PostgreSQL is the ONLY authoritative source for payment state.

Critical Rule

Redis, caches, and message queues may temporarily store data for performance, but PostgreSQL is always the final arbiter of truth. If systems disagree, PostgreSQL wins.

Why this matters:

  • No ambiguity during failures
  • Simplified disaster recovery
  • Clear audit trail
  • Regulatory compliance

2. Event-Driven Confirmation

Payments are only confirmed after verified provider webhooks.

Never trust:

  • Frontend redirects (user can manipulate URL)
  • User claims (fraud risk)
  • Provider UI screenshots (easily faked)

Always trust:

  • Cryptographically signed webhooks
  • Provider APIs with authentication
  • Database records

3. Idempotency Everywhere

Every operation can be safely retried without side effects.
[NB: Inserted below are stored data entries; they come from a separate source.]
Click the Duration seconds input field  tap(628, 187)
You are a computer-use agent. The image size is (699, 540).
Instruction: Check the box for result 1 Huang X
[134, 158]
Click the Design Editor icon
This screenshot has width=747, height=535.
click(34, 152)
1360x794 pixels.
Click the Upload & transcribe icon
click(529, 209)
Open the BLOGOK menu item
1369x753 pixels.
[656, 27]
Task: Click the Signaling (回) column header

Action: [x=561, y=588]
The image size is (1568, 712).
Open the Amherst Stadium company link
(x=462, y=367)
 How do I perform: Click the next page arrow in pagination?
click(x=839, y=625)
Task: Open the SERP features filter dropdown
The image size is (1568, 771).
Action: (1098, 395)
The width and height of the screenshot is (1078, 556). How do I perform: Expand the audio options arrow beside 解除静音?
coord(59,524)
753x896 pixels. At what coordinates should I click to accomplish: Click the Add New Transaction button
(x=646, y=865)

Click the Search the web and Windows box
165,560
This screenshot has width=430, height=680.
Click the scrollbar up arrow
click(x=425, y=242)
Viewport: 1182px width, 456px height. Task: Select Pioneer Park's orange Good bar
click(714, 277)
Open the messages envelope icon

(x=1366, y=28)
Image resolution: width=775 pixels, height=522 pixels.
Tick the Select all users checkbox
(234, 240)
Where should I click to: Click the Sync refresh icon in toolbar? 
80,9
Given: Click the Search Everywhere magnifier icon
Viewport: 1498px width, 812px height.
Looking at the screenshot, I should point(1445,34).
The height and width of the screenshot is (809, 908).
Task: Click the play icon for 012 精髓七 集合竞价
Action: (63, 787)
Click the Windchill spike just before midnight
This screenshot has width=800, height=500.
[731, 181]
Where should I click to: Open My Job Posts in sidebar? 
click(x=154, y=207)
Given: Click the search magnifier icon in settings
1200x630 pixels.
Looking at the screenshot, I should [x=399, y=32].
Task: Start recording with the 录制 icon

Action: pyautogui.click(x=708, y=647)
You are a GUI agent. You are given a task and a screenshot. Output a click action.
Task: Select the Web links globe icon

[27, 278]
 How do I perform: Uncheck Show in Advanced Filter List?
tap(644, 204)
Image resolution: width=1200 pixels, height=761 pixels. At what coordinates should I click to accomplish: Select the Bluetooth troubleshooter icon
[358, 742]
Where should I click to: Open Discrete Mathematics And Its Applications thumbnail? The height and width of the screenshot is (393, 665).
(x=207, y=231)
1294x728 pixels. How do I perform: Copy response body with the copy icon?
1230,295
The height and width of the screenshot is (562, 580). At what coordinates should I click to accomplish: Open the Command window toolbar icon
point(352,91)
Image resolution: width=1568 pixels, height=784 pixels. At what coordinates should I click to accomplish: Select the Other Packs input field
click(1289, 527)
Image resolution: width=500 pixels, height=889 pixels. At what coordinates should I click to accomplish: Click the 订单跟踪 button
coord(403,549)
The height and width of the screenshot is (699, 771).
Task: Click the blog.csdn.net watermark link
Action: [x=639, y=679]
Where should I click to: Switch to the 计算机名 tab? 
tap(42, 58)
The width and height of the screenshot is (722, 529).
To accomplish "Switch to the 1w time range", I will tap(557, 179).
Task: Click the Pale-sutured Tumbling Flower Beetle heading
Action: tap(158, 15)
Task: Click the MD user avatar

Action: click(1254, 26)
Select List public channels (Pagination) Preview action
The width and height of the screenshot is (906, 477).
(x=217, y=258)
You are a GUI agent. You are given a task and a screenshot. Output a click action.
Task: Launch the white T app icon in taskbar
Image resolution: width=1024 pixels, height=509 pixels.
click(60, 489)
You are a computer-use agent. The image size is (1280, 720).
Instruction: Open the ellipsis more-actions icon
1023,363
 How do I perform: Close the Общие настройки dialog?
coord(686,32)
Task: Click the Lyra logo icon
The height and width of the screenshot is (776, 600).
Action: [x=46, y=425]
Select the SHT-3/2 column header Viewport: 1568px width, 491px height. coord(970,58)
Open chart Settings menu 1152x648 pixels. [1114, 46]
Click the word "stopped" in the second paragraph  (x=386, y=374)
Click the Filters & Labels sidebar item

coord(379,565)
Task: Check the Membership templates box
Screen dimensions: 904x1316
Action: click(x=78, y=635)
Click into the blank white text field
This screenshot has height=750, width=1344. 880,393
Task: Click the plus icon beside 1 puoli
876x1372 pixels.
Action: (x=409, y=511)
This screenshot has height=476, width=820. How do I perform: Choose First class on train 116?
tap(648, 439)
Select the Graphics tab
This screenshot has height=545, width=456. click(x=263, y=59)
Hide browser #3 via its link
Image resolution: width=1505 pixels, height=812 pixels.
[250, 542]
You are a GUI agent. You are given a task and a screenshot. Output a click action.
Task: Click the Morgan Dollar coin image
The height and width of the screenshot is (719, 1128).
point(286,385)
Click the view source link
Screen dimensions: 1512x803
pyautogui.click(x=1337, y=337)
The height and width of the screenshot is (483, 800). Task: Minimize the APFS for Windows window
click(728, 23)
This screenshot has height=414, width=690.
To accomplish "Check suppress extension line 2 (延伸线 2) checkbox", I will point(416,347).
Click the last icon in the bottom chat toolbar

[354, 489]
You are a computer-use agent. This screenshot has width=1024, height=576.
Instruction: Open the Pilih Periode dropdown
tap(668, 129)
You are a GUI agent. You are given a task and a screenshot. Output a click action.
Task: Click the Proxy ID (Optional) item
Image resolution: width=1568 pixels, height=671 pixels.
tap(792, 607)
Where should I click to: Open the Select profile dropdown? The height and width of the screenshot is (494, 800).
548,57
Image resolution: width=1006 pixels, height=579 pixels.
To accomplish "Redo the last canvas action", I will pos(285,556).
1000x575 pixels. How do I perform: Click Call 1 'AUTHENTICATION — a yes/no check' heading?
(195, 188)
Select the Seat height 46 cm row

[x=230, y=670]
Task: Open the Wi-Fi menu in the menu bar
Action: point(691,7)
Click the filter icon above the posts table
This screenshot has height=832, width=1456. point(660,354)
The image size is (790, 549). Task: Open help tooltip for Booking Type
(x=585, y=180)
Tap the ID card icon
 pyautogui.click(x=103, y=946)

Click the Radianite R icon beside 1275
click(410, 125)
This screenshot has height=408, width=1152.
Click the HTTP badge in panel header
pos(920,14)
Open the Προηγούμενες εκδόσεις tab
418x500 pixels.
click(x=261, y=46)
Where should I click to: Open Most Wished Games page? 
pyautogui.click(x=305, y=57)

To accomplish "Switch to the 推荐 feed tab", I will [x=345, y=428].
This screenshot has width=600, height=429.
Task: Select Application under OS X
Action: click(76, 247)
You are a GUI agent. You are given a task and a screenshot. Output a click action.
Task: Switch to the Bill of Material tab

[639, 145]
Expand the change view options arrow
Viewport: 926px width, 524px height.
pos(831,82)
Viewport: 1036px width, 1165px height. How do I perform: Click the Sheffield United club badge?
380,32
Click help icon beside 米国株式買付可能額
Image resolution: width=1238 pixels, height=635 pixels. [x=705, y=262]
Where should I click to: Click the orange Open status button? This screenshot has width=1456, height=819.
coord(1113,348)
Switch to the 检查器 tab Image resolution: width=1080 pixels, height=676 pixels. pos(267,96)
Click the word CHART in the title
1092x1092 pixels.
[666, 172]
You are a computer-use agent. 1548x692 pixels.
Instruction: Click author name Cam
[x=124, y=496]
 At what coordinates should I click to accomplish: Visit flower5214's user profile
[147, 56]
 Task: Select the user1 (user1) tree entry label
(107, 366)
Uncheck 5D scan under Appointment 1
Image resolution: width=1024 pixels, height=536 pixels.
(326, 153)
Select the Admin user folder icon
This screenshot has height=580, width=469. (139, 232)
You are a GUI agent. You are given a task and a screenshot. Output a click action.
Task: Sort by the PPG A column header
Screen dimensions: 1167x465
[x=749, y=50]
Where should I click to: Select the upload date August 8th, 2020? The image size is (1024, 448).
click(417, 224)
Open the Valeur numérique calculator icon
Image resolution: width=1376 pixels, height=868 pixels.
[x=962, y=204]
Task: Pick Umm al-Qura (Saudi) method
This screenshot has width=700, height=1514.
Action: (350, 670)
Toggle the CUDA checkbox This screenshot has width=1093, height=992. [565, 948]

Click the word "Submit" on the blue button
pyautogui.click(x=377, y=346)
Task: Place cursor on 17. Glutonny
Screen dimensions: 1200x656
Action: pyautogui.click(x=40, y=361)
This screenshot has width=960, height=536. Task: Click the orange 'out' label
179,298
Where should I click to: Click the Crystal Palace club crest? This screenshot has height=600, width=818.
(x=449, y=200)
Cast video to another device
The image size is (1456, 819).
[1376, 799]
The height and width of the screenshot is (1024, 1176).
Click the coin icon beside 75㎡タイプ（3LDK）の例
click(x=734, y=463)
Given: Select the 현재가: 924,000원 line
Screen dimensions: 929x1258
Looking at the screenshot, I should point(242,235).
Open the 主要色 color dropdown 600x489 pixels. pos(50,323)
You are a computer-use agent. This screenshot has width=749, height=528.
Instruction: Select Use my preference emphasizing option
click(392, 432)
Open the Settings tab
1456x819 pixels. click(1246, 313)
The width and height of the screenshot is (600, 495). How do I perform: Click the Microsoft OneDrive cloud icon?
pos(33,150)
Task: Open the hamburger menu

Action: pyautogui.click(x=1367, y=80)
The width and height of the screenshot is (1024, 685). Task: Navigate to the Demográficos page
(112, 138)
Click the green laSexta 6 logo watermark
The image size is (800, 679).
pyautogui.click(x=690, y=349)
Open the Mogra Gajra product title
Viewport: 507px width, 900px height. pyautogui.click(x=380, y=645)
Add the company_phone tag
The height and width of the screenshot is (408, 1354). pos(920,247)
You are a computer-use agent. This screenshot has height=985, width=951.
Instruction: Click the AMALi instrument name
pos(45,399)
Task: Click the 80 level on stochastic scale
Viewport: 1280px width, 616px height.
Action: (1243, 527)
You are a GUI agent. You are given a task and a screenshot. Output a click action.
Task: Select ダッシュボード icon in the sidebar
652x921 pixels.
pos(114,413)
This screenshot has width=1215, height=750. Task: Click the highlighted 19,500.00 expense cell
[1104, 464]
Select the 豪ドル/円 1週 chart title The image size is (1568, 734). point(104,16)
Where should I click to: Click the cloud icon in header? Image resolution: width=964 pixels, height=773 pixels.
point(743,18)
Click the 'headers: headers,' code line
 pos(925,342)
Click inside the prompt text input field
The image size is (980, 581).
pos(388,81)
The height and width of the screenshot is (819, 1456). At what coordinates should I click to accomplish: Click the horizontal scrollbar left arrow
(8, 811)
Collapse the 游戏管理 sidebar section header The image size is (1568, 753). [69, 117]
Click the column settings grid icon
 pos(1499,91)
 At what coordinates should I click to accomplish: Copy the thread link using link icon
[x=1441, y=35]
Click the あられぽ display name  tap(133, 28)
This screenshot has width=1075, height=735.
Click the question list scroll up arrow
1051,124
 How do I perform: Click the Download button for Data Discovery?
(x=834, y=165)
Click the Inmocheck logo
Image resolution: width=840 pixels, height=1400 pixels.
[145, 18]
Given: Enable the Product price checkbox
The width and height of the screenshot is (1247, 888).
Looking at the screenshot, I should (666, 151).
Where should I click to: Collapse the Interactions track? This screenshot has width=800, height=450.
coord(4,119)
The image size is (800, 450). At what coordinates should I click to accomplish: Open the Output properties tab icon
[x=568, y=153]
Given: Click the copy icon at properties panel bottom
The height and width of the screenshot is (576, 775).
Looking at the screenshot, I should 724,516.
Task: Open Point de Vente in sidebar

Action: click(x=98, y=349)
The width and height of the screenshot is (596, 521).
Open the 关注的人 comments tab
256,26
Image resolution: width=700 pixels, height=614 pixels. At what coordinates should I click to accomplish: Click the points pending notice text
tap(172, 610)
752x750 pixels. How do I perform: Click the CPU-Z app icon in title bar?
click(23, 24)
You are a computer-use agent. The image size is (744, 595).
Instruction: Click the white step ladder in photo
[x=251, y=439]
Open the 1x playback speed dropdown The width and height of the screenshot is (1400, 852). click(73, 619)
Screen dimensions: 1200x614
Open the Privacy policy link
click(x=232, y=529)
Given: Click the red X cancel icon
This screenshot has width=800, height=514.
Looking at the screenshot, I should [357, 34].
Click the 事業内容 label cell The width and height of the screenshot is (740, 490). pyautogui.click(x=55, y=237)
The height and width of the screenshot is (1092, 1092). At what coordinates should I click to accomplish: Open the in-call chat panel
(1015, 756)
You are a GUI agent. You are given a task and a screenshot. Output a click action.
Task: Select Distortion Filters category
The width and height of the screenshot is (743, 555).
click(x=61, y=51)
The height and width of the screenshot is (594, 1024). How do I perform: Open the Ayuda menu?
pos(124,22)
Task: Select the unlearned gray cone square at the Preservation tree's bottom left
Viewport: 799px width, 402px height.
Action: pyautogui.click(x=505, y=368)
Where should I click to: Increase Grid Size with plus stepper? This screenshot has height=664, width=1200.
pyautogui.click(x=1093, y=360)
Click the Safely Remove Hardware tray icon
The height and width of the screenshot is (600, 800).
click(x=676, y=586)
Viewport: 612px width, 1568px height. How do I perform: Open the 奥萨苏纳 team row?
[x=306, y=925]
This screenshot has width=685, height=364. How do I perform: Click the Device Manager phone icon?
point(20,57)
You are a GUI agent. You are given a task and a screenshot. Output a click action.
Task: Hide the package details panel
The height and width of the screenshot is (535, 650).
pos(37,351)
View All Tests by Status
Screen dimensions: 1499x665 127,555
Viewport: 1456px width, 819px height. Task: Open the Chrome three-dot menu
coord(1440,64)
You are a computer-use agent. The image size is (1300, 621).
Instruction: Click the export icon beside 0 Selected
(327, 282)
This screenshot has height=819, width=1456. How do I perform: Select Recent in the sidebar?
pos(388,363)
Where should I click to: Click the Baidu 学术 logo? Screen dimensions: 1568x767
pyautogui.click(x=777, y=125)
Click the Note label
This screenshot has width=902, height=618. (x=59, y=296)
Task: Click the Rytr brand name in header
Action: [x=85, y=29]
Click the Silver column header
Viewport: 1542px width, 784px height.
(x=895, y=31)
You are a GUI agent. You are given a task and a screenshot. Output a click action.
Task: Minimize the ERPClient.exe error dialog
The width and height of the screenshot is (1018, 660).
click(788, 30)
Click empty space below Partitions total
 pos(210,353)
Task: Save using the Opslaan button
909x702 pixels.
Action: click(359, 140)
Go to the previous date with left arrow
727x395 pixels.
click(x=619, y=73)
OperationIdempotency MethodResult
Payment CreationIdempotency-Key headerSame key = same payment
Webhook ProcessingProvider event IDDuplicate webhook ignored
Event PublishingOutbox patternDelivered exactly once
Tenant WebhooksEvent UUIDYour app receives once

Example: Network timeout during payment creation

Request 1: Create payment (timeout, no response)
Request 2: Create payment (same Idempotency-Key)
Result: Second request returns EXISTING payment, no duplicate charge

Architecture Layers

Layer 1: API Gateway

Purpose: Single entry point for all requests

Responsibilities:

  • SSL/TLS termination
  • Rate limiting (100 req/min per tenant)
  • DDoS protection
  • Request routing
  • Health check proxying

Technology: NGINX with ModSecurity WAF

Layer 2: Application Layer

Purpose: Business logic and orchestration

Components:

  • Billing API (NestJS): Process payments, authenticate tenants
  • Checkout UI (NextJS): User-facing payment interface
  • Background Workers (NestJS): Process outbox, handle retries

Stateless Design:

  • No session storage on servers
  • JWT for authentication (self-contained)
  • Can scale horizontally without coordination
  • Any pod can handle any request

Layer 3: Data Layer

Purpose: Persistent storage and coordination

Components:

ComponentPurposeData TypeDurability
PostgreSQLFinancial recordsStructured, relationalACID guaranteed
RedisDistributed locks, cacheKey-valueOptional persistence
ClickHouseAudit logs, analyticsColumnar, append-onlyImmutable
RabbitMQEvent distributionMessages, queuesDisk-backed
S3Long-term archivesObject storage99.999999999%

PostgreSQL - Primary Database

Primary database containing all financial records.

What We Store:

  • Payment intents and their complete lifecycle
  • Tenant accounts and authentication data
  • Idempotency records (24-hour retention)
  • Webhook delivery logs
  • Event outbox for guaranteed delivery

Guarantees:

  • ACID transactions (Atomicity, Consistency, Isolation, Durability)
  • Automated hourly backups with 30-day retention
  • Encrypted at rest (AES-256)

Retention Policy:

  • Payment records: 7 years minimum (legal requirement)
  • Audit logs: 7 years minimum
  • Idempotency keys: 24 hours
  • Webhook logs: 90 days

Redis - Distributed Coordination

High-performance in-memory store for operational data.

Use Cases:

  1. Distributed Locking: Prevents concurrent duplicate requests

    • Lock timeout: 30 seconds
    • Automatic lock expiration prevents deadlocks
  2. Caching: Improves response time for frequently accessed data

    • Tenant authentication data (1 hour TTL)
    • Payment provider configurations
  3. Rate Limiting: Protects against abuse

    • 100 requests per minute per tenant
    • Configurable limits per endpoint

Guarantees:

  • <1ms latency for lock operations
  • Redis Sentinel for automatic failover
  • Persistence enabled (AOF + RDB)
No Financial Data in Redis

Redis is used only for operational data. All financial records are stored exclusively in PostgreSQL.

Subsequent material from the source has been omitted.